Question

Eliminate the parameter in the given parametric equations. Describe the curve defined by the parametric equations based on its rectangular form.$$x=a t+x_{0}, \quad y=b t+y_{0}$$

Answer

**step1** Understanding the problem

The problem asks us to eliminate the parameter `t` from the given parametric equations:
$$x=a t+x_{0}$$
$$y=b t+y_{0}$$
After eliminating `t`, we need to describe the curve represented by the resulting rectangular equation.

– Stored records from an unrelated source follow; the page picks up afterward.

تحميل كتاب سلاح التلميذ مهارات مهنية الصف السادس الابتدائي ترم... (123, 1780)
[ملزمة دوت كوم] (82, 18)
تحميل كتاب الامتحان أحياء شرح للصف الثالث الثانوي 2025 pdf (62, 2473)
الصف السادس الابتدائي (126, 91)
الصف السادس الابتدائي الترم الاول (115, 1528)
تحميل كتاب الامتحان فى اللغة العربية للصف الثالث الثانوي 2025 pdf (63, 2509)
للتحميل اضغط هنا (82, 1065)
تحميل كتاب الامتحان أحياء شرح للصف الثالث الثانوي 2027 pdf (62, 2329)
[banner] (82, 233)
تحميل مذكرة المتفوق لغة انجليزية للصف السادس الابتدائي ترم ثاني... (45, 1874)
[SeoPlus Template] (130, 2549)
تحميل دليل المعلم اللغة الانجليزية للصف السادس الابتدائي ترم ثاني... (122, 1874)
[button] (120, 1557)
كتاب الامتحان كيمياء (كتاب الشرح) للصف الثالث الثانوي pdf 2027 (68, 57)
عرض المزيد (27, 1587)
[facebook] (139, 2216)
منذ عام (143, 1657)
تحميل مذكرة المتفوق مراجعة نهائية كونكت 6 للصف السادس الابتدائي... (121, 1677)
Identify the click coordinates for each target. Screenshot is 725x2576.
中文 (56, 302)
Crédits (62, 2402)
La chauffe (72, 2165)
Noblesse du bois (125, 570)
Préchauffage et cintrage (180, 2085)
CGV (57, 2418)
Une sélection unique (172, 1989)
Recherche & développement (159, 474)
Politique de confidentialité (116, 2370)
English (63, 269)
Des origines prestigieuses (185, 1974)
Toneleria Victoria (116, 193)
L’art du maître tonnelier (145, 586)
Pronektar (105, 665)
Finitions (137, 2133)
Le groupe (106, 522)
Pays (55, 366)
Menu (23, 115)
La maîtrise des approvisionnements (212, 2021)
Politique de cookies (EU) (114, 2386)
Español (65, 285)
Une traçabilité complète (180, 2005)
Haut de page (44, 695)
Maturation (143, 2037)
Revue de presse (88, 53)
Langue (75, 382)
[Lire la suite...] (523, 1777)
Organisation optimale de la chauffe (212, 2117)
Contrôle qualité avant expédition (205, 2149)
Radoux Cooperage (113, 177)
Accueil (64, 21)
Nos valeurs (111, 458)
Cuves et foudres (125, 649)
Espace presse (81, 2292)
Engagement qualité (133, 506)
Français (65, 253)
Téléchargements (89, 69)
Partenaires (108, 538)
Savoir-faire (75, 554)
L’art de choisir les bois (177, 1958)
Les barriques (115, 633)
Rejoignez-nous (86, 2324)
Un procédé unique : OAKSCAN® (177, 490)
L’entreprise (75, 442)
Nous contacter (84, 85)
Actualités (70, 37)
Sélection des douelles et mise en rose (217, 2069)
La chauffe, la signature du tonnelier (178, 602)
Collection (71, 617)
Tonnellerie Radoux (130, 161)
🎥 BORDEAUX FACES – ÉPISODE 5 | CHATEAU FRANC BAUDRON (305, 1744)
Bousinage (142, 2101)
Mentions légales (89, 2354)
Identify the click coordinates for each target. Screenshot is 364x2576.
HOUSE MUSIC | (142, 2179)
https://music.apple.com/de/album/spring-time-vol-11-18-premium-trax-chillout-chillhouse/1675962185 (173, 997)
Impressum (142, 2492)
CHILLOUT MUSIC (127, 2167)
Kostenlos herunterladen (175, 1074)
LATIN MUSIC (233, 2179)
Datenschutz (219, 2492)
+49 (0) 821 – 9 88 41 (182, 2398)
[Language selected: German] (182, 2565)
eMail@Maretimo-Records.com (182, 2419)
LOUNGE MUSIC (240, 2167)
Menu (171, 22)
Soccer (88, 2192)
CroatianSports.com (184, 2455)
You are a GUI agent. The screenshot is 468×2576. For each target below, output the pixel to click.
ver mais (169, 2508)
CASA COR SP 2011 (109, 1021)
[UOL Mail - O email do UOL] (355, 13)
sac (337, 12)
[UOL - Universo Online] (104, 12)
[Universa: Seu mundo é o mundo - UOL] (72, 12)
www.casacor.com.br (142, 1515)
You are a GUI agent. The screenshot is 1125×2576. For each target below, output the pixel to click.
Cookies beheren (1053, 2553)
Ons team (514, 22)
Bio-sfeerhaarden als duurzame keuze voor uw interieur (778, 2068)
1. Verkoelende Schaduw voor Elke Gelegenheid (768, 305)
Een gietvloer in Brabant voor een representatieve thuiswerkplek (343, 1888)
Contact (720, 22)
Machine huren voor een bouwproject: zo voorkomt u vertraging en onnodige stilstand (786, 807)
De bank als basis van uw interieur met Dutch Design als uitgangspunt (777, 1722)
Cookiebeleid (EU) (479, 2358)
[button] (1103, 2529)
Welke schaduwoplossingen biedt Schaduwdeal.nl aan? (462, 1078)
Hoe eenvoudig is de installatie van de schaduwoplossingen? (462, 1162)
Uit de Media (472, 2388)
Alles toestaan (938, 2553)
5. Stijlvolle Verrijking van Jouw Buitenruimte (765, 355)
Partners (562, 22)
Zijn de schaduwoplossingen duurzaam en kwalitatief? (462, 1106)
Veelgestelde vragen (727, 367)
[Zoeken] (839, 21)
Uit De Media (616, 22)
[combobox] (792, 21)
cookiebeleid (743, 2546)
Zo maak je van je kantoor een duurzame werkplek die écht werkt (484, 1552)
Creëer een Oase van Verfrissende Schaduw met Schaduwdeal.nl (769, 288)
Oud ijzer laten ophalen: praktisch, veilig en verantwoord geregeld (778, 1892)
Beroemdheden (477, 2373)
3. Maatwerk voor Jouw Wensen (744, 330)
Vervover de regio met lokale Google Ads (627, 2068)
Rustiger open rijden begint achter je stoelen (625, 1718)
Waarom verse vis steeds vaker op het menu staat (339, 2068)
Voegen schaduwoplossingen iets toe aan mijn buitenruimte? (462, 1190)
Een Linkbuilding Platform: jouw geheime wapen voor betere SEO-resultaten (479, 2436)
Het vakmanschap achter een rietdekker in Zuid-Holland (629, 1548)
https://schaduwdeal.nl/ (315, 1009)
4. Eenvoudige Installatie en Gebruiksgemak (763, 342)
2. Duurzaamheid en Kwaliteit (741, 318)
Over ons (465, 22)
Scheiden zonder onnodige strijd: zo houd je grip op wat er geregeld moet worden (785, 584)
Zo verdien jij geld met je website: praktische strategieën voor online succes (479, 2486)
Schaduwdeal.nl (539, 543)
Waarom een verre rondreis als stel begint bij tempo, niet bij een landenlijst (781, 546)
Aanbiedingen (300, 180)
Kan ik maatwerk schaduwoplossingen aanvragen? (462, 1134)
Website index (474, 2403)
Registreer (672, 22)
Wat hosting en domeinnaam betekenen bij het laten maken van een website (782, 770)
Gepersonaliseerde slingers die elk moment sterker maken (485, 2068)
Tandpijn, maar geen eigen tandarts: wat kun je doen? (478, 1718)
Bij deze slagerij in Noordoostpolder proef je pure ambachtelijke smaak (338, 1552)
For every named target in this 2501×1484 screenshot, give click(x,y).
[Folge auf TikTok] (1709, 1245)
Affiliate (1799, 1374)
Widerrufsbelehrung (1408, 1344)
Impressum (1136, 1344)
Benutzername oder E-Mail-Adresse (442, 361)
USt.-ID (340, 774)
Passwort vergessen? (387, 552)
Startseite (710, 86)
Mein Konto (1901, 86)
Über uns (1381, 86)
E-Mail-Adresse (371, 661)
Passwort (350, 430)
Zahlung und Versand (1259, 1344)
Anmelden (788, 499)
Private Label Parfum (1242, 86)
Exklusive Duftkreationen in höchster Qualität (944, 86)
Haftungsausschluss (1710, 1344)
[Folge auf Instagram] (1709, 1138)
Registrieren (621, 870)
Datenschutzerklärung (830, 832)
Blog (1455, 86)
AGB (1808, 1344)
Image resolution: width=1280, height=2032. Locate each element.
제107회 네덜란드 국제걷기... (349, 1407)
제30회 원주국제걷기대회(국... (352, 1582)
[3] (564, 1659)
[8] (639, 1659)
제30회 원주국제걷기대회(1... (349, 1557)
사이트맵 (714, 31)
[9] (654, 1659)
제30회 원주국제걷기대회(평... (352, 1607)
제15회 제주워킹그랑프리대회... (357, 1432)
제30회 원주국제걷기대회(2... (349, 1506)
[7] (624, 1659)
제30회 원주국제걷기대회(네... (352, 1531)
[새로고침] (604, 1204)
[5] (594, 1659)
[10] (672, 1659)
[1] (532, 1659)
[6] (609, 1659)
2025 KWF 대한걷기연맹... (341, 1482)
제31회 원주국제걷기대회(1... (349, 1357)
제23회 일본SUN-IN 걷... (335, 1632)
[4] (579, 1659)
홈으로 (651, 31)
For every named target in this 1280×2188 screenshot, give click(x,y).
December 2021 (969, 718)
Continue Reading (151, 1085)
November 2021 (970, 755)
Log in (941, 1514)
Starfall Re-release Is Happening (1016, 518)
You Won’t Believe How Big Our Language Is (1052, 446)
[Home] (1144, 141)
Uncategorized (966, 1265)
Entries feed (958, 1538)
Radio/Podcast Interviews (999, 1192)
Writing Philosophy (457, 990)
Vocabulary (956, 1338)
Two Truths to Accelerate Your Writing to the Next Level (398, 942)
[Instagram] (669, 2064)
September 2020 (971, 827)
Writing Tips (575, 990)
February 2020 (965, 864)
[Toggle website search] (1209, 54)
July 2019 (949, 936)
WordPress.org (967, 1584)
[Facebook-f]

**step2** Isolating the parameter t from the first equation

We begin with the first equation:
$$x = a t + x_{0}$$
To isolate `t`, we first subtract $$x_{0}$$ from both sides:
$$x - x_{0} = a t$$
Next, we divide both sides by `a` (assuming `a \neq 0`):
$$t = \frac{x - x_{0}}{a}$$

**step3** Substituting the expression for t into the second equation

Now we substitute the expression for `t` that we found in Question1.step2 into the second parametric equation:
$$y = b t + y_{0}$$
Substitute $$\frac{x - x_{0}}{a}$$ for `t`:
$$y = b \left( \frac{x - x_{0}}{a} \right) + y_{0}$$
Rearrange the terms to get the rectangular form:
$$y = \frac{b}{a} (x - x_{0}) + y_{0}$$

**step4** Describing the curve in rectangular form

The rectangular equation $$y = \frac{b}{a} (x - x_{0}) + y_{0}$$ is in the form of a linear equation, specifically the point-slope form $$y - y_{1} = m(x - x_{1})$$.
Here, the slope of the line is $$m = \frac{b}{a}$$, and the line passes through the point $$(x_{0}, y_{0})$$.
Therefore, the curve defined by the parametric equations is a **straight line** passing through the point $$(x_{0}, y_{0})$$ with a slope of $$\frac{b}{a}$$.
We should also consider special cases:
* **Case 1: If $$a = 0$$**
The first equation becomes $$x = x_{0}$$. This means `x` is constant.
The second equation is $$y = bt + y_{0}$$. As `t` varies, `y` also varies (unless `b=0`).
If $$b \neq 0$$, then the curve is a **vertical line** given by $$x = x_{0}$$.
* **Case 2: If $$b = 0$$**
The second equation becomes $$y = y_{0}$$. This means `y` is constant.
The first equation is $$x = at + x_{0}$$. As `t` varies, `x` also varies (unless `a=0`).
If $$a \neq 0$$, then the curve is a **horizontal line** given by $$y = y_{0}$$.
* **Case 3: If $$a = 0$$ and $$b = 0$$**
The equations become $$x = x_{0}$$ and $$y = y_{0}$$.
In this case, the curve is simply a **single point** $$(x_{0}, y_{0})$$.
In summary, for general non-zero values of `a` and `b`, the curve is a straight line. In specific cases where `a` or `b` (or both) are zero, the curve can be a vertical line, a horizontal line, or a single point.